Im Kurz-Interview sprach Dr. Ralf Sauter über das Geschäftsmodell „Made in Europe“ und welche strategischen Prioritäten Unternehmen aktuell setzen. Insgesamt spricht er von fünf Kernfeldern: Kosten- und Ergebnisoptimierung, KI und Digitalisierung, Cyberscurity, Innovation und R&D und schließlich der Umbau der Supply Chain. Dies bedeutet: Unternehmen erkennen, dass sie sich nicht gesund sparen können, sondern entsprechend investiert werden muss. Strukturen werden umgebaut, der Wandel geht weg von einem exportorientierten Geschäftsmodell hin zu einer wirklich globalen Struktur mit Organisationseinheiten beispiesweise in iIndien und China.

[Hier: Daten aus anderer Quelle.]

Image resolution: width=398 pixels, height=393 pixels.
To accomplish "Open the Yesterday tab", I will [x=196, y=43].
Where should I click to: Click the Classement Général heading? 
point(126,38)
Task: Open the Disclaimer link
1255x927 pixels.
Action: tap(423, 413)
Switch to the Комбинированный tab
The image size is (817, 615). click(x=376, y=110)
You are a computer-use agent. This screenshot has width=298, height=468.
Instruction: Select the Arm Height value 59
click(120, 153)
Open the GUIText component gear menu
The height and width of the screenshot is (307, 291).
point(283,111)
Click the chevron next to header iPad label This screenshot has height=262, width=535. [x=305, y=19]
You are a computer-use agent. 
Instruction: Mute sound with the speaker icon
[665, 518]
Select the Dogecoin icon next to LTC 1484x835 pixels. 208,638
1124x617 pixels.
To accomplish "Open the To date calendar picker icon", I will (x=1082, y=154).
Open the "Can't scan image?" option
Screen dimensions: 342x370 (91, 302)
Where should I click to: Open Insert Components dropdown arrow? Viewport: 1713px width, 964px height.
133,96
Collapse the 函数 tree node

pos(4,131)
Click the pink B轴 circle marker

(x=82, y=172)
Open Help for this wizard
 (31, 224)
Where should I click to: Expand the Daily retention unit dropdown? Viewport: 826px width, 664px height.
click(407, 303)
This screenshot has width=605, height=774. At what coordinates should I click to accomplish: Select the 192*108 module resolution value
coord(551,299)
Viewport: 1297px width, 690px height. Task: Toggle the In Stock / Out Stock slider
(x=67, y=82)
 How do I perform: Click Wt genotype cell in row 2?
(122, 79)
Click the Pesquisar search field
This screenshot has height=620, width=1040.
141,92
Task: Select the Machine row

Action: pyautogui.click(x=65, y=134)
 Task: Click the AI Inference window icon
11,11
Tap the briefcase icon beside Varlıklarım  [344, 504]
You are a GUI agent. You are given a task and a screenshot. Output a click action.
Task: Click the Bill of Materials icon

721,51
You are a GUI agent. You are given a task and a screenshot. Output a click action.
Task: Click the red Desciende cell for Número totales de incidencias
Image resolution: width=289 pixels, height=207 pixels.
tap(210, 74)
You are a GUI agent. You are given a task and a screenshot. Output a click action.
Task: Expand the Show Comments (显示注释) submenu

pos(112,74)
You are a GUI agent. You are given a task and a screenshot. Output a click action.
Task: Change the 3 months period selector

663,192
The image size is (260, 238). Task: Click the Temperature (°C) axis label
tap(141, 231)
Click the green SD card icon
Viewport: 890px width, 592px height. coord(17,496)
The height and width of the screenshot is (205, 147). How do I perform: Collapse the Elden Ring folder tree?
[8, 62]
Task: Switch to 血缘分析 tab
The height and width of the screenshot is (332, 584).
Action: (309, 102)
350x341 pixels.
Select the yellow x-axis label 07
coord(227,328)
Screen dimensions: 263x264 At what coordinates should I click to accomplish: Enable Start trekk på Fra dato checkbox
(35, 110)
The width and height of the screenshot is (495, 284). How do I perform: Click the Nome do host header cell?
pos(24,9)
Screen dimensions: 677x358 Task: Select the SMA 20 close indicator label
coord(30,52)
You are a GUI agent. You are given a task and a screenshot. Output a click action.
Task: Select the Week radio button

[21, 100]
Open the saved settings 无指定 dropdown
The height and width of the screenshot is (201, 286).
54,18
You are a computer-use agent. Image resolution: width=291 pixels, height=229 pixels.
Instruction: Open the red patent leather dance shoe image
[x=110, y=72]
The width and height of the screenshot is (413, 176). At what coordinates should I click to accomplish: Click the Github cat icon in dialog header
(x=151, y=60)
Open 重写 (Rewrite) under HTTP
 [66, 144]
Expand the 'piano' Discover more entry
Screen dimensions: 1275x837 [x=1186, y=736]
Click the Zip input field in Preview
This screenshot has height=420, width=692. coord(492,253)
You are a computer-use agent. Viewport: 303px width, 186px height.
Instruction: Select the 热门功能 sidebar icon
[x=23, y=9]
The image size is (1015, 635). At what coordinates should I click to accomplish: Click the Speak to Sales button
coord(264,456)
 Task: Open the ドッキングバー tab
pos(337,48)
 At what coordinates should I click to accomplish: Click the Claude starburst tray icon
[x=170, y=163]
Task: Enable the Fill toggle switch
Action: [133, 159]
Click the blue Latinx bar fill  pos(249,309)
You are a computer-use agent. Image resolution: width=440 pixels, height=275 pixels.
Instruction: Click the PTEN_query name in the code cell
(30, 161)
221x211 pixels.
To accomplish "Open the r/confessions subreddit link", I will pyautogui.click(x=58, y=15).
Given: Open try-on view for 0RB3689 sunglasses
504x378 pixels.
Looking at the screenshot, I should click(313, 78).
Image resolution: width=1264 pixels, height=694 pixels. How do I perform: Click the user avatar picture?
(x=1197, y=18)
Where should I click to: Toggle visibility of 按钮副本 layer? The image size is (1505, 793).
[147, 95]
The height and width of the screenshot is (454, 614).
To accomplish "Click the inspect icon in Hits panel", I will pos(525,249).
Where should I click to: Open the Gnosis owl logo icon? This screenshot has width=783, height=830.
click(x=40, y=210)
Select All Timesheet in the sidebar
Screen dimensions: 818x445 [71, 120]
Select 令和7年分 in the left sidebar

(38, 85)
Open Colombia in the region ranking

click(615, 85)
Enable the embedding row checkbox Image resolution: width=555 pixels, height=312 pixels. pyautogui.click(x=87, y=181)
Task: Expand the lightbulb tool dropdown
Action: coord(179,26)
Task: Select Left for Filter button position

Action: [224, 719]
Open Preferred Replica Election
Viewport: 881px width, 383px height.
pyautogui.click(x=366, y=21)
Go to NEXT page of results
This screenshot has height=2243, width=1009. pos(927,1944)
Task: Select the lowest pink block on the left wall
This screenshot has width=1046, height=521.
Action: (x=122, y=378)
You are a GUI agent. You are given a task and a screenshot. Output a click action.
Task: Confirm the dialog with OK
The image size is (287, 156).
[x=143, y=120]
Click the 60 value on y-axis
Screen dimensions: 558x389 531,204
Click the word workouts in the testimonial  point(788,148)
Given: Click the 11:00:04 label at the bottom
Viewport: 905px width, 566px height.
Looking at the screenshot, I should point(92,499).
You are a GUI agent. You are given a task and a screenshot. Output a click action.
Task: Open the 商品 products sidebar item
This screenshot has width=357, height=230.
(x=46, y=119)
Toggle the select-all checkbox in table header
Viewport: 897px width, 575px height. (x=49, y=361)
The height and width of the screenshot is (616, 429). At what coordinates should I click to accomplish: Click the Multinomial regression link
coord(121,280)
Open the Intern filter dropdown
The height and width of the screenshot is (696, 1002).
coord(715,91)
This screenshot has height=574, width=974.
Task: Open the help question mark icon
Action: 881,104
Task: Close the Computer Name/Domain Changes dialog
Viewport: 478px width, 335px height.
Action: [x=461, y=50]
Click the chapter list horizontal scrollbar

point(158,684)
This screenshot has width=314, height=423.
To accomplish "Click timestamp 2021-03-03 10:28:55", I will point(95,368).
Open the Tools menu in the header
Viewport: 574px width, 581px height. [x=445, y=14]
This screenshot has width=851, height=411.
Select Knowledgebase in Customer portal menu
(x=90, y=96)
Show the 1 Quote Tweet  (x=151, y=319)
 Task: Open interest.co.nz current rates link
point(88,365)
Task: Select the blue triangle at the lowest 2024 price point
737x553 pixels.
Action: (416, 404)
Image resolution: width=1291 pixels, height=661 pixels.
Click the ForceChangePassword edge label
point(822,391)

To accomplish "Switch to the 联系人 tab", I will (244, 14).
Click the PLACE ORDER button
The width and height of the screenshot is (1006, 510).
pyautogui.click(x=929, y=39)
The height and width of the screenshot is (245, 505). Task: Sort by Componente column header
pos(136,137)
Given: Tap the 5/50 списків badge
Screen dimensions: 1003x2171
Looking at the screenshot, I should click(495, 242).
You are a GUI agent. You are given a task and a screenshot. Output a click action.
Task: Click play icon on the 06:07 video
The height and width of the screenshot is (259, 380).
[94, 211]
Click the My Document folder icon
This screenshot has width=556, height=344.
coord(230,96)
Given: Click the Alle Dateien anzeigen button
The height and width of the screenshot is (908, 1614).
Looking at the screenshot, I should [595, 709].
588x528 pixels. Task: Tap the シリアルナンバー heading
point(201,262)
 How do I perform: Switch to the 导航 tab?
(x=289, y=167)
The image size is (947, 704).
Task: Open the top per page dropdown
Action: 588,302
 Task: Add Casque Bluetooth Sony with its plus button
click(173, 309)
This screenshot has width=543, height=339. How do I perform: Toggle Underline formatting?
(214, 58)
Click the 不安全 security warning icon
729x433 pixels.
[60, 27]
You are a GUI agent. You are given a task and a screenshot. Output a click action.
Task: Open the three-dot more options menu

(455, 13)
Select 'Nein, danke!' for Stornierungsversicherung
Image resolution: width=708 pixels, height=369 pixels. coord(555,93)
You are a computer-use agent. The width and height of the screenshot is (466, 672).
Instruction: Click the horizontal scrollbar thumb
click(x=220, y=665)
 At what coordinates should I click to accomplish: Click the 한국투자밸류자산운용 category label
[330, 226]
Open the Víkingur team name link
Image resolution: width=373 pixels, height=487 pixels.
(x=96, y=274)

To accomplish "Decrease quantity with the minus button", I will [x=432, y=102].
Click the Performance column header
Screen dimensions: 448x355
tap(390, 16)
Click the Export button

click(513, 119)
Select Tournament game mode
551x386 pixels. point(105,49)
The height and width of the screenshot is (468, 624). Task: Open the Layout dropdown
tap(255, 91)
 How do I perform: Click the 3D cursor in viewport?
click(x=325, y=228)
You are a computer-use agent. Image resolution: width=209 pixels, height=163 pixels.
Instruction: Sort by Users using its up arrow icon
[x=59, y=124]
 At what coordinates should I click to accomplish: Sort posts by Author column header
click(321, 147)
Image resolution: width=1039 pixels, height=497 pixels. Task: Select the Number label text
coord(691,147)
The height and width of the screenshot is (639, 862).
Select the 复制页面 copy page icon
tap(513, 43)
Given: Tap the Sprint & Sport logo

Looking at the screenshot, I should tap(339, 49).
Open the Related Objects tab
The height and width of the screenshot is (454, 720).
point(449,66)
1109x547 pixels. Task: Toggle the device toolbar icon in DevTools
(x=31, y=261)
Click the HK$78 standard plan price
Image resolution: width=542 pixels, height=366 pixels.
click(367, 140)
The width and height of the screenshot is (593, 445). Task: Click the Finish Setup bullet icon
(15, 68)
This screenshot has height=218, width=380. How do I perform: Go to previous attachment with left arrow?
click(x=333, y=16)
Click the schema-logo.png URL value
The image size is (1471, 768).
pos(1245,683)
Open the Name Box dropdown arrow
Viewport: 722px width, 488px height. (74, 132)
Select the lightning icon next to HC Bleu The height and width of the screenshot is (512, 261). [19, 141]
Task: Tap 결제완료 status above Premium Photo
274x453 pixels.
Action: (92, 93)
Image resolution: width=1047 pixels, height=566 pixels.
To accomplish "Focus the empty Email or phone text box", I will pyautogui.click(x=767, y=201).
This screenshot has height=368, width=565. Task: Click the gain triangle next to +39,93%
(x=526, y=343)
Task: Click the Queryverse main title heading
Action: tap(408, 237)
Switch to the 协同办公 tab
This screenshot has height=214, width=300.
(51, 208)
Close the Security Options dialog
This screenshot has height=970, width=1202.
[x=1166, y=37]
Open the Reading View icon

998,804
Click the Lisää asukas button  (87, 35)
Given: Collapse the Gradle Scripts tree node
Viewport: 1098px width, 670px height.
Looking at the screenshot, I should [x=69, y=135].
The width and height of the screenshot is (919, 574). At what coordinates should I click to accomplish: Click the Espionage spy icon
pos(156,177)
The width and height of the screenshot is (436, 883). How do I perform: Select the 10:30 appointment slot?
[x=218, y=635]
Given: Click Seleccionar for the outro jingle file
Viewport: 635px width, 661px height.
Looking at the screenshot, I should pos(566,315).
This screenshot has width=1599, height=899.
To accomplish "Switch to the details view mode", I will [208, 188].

Die größte Herausforderung sieht Sauter darin, wettbewerbsfähig zu bleiben. Lernen könnten Unternehmen dabei von China: schnelle Entscheidungen treffen, sehr fokussiert mit fokussierten Teams unterwegs zu sein und nicht nur die Produktion zu verlagern, sondern wirklich Einheiten aufzubauen, die schnell und flexibel agieren können.
Und wo kommt Wachstum her? Eine Chance sieht Sauter in Schnelligkeit und Investition in neue Märkte. Ein zweiter Punk ist Innovation und R&D: neue Produkte, neue Lösungen und neue Technologien. Chancen liegen auch bei KI, die nicht nur intern Prozesse verbessert, sondern auch – beispielsweise durch Physical AI – neue Lösungen für Kunden anbieten und Mehrwert stiften kann. Zuletzt bietet auch der Einstieg in neue Branchen Möglichkeiten zum Wachstum. Data Center ist ein Beispiel, aber auch Biotech, Biomedizin und weitere Zukunftsbranchen.